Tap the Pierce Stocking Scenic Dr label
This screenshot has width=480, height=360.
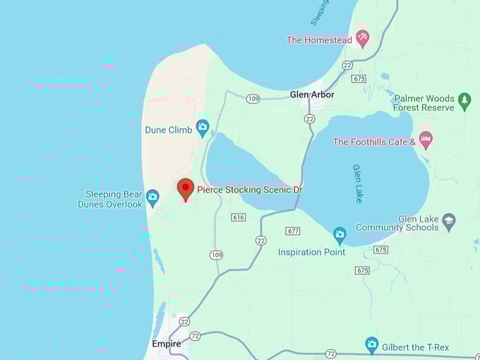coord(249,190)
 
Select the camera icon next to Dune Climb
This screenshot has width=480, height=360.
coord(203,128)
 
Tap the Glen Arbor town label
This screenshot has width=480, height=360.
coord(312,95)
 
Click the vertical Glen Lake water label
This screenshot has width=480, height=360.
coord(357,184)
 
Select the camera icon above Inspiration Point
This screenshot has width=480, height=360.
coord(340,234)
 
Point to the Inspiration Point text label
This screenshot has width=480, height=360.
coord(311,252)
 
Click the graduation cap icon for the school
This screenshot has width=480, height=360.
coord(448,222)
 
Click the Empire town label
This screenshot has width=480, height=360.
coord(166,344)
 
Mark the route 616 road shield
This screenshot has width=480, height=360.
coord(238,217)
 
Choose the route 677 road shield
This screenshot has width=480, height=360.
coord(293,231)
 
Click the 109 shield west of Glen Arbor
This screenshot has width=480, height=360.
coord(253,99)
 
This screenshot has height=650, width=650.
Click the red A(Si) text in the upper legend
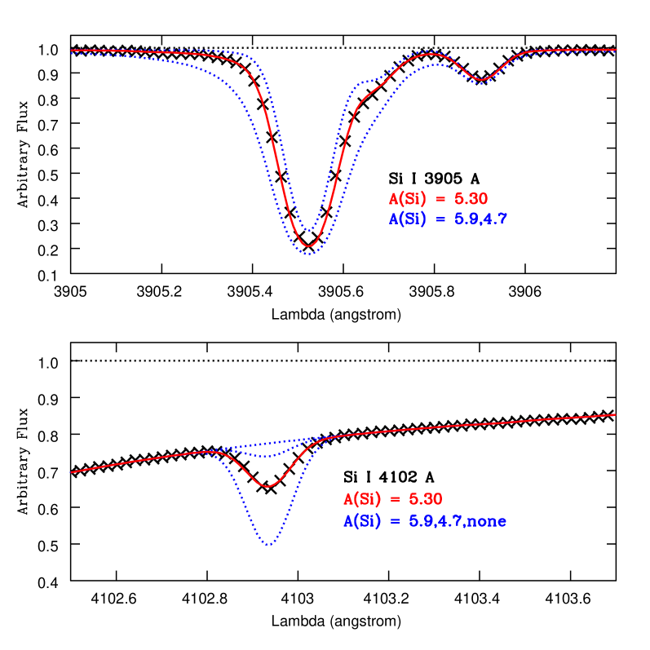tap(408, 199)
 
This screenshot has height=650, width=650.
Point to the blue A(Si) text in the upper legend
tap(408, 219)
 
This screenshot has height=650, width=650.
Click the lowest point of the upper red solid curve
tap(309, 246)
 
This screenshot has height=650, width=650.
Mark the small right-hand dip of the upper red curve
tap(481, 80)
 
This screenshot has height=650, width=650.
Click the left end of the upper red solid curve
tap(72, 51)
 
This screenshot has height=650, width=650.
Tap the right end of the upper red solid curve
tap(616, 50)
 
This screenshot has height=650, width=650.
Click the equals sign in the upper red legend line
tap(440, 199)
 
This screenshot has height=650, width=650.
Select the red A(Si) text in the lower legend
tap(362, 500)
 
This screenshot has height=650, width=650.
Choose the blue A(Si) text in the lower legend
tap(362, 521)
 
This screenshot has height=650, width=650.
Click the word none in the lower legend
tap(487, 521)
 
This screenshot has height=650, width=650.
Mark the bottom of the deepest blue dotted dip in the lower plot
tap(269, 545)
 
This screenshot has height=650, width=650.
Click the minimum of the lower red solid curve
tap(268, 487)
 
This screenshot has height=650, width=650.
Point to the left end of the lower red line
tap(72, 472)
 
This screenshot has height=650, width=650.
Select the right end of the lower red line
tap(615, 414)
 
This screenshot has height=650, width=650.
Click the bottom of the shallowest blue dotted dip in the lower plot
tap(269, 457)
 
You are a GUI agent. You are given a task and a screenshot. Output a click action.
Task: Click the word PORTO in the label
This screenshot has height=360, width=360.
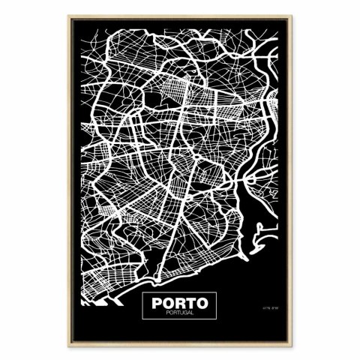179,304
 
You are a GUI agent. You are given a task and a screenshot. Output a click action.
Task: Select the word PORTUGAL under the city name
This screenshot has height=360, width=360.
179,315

######

§ **Goal**
Extract the entries word for word, starting at the first line and ending at the line containing "tap(408, 219)", with both ends included. Leave the pictures out of your copy.

§ **Reply to the exercise**
Tap the Pierce Stocking Scenic Dr label
This screenshot has width=480, height=360.
coord(249,190)
 
Select the camera icon next to Dune Climb
This screenshot has width=480, height=360.
coord(203,128)
 
Tap the Glen Arbor town label
This screenshot has width=480, height=360.
coord(312,95)
 
Click the vertical Glen Lake water label
This screenshot has width=480, height=360.
coord(357,184)
 
Select the camera icon above Inspiration Point
This screenshot has width=480, height=360.
coord(340,234)
 
Point to the Inspiration Point text label
This screenshot has width=480, height=360.
coord(311,252)
 
Click the graduation cap icon for the school
This screenshot has width=480, height=360.
coord(448,222)
 
Click the Empire town label
This screenshot has width=480, height=360.
coord(166,344)
 
Mark the route 616 road shield
This screenshot has width=480, height=360.
coord(238,217)
 
Choose the route 677 road shield
This screenshot has width=480, height=360.
coord(293,231)
 
Click the 109 shield west of Glen Arbor
This screenshot has width=480, height=360.
coord(253,99)
 
This screenshot has height=650, width=650.
Click the red A(Si) text in the upper legend
tap(408, 199)
 
This screenshot has height=650, width=650.
Point to the blue A(Si) text in the upper legend
tap(408, 219)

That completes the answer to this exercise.